* READING TEXT
◇ ◇ ◇ ◇ ◇

The 1947 Pacific typhoon season has no official bounds; it ran year-round in 1947, but most tropical cyclones tend to form in the northwestern Pacific Ocean between June and December. These dates conventionally delimit the period of each year when most tropical cyclones form in the northwestern Pacific Ocean.

The scope of this article is limited to the Pacific Ocean, north of the equator and west of the International Date Line. Storms that form east of the date line and north of the equator are called hurricanes; see 1947 Pacific hurricane season. At the time, tropical storms that formed within this region of the western Pacific were identified and named by the United States Armed Services, and these names are taken from the list that USAS publicly adopted before the 1945 season started.

Storms

Tropical Storm Anna

Anna originated from a vigorous tropical wave that moved west along the ITCZ during the days of March 16 and 17. On March 18 an approaching cold front caused the wave to congeal into a tropical low pressure system while about 415 miles (670 km) to the east of Davao. The system rapidly organized into a tropical storm and continued west. Anna made landfall on Mindanao on March 20 as a tropical depression and weakened quickly thereafter.

Little data is available for this system, however, the U.S. Air Weather Service noted that the storm was of little significance.

Typhoon Bernida

The Joint Typhoon Warning center (JTWC) best tracks lists this system as 02W

Typhoon Carol

Carol formed east of the Philippines on June 17. It moved northwest and skimmed right past the most northern island as a 115 mph typhoon. After that, it began to weaken. Carol passed by Taiwan, and was about to hit mainland China, but it suddenly took a northeast track. Shortly thereafter, Carol dissipated on June 23.

The Joint Typhoon Warning center (JTWC) best tracks lists this system as 03W.

◇ ◇ ◇ ◇ ◇

* EXERCISE 1
Answer these questions from the 1947 typhoon season text.
(a) Which body identified and named tropical storms in the western Pacific region at the time?
(b) On what date did Anna make landfall on Mindanao?
(c) On what date did Carol dissipate?
* EXERCISE 2
List every storm named under its own heading in the 1947 typhoon season text, with its classification.
* EXERCISE 3
Continue the 1947 Pacific typhoon season text from the point where it stops.

[Raw records]
◇ ◇ ◇ ◇ ◇

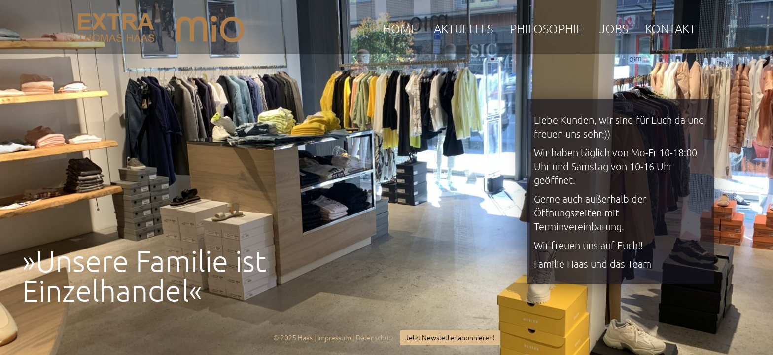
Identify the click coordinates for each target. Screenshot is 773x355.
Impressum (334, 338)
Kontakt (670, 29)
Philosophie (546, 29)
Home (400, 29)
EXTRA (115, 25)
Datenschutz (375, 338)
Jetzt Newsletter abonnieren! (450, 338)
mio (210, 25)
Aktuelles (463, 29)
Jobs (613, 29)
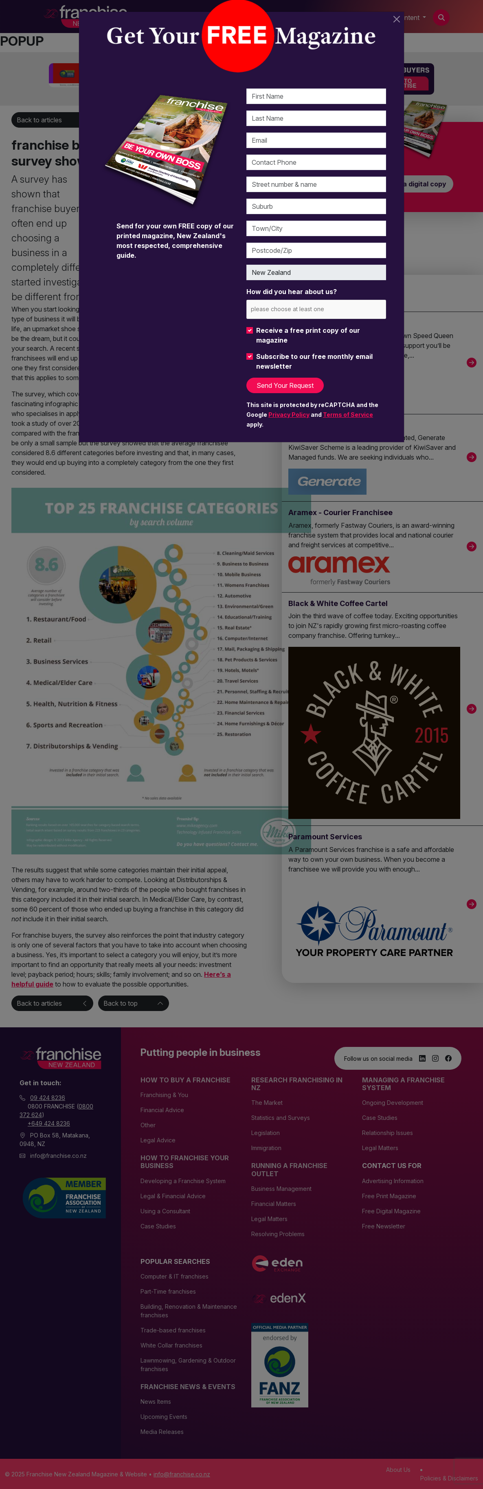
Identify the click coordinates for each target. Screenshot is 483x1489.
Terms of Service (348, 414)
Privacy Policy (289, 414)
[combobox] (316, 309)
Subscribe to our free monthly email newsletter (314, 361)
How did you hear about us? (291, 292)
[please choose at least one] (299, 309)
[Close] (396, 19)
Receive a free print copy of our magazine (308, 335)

◇ ◇ ◇ ◇ ◇

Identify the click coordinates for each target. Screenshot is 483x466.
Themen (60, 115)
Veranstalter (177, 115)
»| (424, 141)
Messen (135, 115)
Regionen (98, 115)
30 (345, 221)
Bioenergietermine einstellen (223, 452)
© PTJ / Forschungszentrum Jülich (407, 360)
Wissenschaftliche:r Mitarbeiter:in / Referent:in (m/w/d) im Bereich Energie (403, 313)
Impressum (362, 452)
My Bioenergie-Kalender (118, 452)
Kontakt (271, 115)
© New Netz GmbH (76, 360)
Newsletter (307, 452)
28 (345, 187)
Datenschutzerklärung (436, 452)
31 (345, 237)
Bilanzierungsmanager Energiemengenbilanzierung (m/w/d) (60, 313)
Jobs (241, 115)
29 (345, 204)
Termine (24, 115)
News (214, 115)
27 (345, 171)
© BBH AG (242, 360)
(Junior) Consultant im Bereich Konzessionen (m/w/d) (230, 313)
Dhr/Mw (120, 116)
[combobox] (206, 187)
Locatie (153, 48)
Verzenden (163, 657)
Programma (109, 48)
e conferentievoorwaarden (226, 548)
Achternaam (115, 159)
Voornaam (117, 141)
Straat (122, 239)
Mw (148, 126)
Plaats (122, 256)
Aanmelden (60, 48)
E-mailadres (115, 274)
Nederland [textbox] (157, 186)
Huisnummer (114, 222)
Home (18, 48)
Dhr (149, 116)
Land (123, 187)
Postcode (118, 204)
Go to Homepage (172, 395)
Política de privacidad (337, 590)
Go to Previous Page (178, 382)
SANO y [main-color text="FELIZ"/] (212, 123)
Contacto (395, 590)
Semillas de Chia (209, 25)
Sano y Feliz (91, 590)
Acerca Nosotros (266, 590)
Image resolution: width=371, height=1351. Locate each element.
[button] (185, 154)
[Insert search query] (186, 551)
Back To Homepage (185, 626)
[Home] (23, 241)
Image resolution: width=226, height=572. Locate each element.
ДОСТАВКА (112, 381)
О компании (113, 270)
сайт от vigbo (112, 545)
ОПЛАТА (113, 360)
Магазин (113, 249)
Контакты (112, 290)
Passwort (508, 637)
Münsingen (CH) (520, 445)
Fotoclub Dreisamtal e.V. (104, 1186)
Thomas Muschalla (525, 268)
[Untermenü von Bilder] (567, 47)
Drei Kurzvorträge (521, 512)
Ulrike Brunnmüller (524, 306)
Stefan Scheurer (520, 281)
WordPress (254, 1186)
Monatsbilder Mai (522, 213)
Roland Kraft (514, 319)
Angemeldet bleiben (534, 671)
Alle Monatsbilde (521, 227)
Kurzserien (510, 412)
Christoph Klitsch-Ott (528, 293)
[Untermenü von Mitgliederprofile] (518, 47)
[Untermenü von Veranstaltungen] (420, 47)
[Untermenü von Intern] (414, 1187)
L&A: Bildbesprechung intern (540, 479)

◇ ◇ ◇ ◇ ◇

* FINAL RESULT 1
(a) The United States Armed Services
(b) March 20
(c) June 23

* FINAL RESULT 2
Tropical Storm Anna
Typhoon Bernida
Typhoon Carol

* FINAL RESULT 3
Tropical Storm Donna

The Joint Typhoon Warning center (JTWC) best tracks lists this system as 04W

Tropical Storm Eileen

The Joint Typhoon Warning Center (JTWC) Best Tracks lists this system as 05W

Tropical Storm Faith

Typhoon Gwen

Typhoon Helena

Typhoon Inez

Tropical Storm Joyce

Typhoon Kathleen

Typhoon Kathleen struck the Boso Peninsula and the entire Kanto Region in Japan on September 15. Heavy rains caused the Arakawa and Tone Rivers to overflow. The resulting floods killed 1,077 people and left 853 people missing.

Typhoon Laura

Typhoon Mildred

Typhoon Nanette

Typhoon Olive

Typhoon Pauline

Super Typhoon Rosalind

The origins of Rosalind can be track on a tropical storm that intensified into a category 2 on October 6 and named Rosalind. Therefore, Rosalind continued to rapidly intensify from 964 to 918 mbar, reaching its peak intensity. After Rosalind reaches its peak intensity, slight wind shear causes Rosalind to weaken on a category 2 on October 10. It intensified into a category 3 before it moved slowly. It weakened to a category 1 and tropical storm. Rosalind dissipated on October 14.

Rosalind was the first super typhoon ever recorded in the Pacific Ocean.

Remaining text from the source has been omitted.